2.5. Tryptic in-Gel Digestion of Proteins, Matrix-Assisted Laser-Desorption Ionization Time-of-Flight Mass Spectrometry (MALDI-TOFMS) and Database Search
Performed as described in [47
2.6. Choline Quantification
For the quantitation of choline-substitution of eEF1α, 400 µg of total protein from L. infantum
were separated on a 2D-gel as described above and stained with FlamingoTM
according to the instructions of the manufacturer (BioRad, München, Germany). The absolute amount of eEF1α was determined by densitometric analysis using Quantity One 4.6.2 (Bio-Rad, Munich, Germany) using lysozyme (14.3 kDa, 5 µg), β-lactoglobulin (18.4 kDa, 3 µg), aldolase (36 kDa, 2 µg), and bovine serum albumin (66 kDa, 1 µg; all from Sigma Aldrich, Taufkirchen, Germany) as standards (see results). The spots containing 1.9 and 2.1 respectively µg of EF1α were cut from the gels and tryptic digestion was performed as described above. PC residues were removed from the peptides by cleavage of the phosphodiester bonds with hydrogen fluoride: one sixth (6.26/7.25 pmol) of the tryptic digest of eEF1α was lyophilized, dissolved in 50 µL of hydrofluoric acid (48%, Merck, Darmstadt, Germany) and incubated on ice overnight. The sample was dried under a stream of nitrogen, dissolved in 500 µL of water and lyophilized. Choline was measured by HPLC according to published methods [48
2.7. Co-Purification of Leishmania EF1α with Human SHP-1
Approximately 50 mg of pelleted promastigotes were extracted with 1 ml RIPA buffer (25 mM TRIS-HCl pH 7.6, 150 mM NaCl, 1% NP40, 1% sodium deoxycholate, 0.1% SDS), half of the extract was supplemented either with 2 µg of GST-SHP-1 (Jena Bioscience, Jena, Germany) alone or in presence of phosphorylcholine (5 mM final concentration; Sigma Aldrich, Taufkirchen, Germany).
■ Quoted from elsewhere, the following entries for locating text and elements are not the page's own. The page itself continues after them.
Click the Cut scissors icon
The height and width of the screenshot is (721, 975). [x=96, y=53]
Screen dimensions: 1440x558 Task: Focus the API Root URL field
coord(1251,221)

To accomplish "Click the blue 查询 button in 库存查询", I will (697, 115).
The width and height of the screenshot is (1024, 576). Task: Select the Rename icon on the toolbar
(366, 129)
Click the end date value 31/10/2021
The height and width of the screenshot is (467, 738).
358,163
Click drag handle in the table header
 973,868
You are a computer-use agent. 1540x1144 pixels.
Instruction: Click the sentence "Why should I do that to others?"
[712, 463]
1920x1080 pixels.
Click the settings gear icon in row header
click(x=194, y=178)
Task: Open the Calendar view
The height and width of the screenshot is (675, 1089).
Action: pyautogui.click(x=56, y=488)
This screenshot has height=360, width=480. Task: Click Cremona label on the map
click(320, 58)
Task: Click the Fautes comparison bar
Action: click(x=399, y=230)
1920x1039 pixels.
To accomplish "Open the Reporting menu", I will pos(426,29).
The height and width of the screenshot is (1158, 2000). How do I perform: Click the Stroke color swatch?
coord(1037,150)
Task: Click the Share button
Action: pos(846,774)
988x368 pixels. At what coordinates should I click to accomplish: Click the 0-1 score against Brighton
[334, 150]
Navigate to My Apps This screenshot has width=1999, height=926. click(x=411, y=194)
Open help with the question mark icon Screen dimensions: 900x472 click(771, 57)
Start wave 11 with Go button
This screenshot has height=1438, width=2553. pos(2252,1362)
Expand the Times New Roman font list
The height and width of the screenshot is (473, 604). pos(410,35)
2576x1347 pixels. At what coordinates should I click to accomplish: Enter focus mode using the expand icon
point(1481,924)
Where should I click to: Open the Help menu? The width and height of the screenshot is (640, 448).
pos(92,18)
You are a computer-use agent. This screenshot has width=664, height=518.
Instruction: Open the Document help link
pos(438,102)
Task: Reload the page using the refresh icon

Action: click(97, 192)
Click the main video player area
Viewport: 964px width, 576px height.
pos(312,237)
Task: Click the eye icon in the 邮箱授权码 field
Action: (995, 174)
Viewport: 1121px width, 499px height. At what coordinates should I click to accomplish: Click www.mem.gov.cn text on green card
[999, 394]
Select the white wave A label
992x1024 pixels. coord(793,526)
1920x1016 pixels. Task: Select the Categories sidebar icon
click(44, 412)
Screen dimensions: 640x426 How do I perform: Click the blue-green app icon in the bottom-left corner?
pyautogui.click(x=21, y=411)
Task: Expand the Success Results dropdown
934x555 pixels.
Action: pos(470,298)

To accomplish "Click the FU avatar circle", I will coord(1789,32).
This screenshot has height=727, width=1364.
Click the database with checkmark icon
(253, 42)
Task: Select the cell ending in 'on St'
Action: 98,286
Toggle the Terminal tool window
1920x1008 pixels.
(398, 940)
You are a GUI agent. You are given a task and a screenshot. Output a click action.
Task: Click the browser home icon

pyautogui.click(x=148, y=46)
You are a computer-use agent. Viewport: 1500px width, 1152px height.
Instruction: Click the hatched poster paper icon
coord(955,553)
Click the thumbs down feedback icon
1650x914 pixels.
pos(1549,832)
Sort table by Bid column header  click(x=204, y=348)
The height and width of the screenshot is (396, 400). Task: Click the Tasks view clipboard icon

To get rid of residual glutathione from the preparation of GST-SHP-1, the buffer was exchanged three times by ultrafiltration (10 kDa cutoff; Amicon, Darmstadt, Germany). After an incubation on ice for three hours, the solutions were separately passed two times through 50 µL glutathione agarose (Jena Bioscience, Jena, Germany), pre-incubated with RIPA or RIPA/PC respectively. Proteins were then eluted with 80 µL of twofold concentrated Laemmli sample buffer and subjected to SDS-PAGE. Western blotting and detection was performed as described above using 3% BSA in TBS-T instead of Roti-Block.
2.8. Staining of Proteins on Western Blot Membranes
To visualize all the proteins transferred to the PVDF membranes these were incubated with black Fount India Ink (Pelikan, Hannover, Germany; diluted 1:1000 in PBS-T) for at least five hours, washed five times with pure water and dried.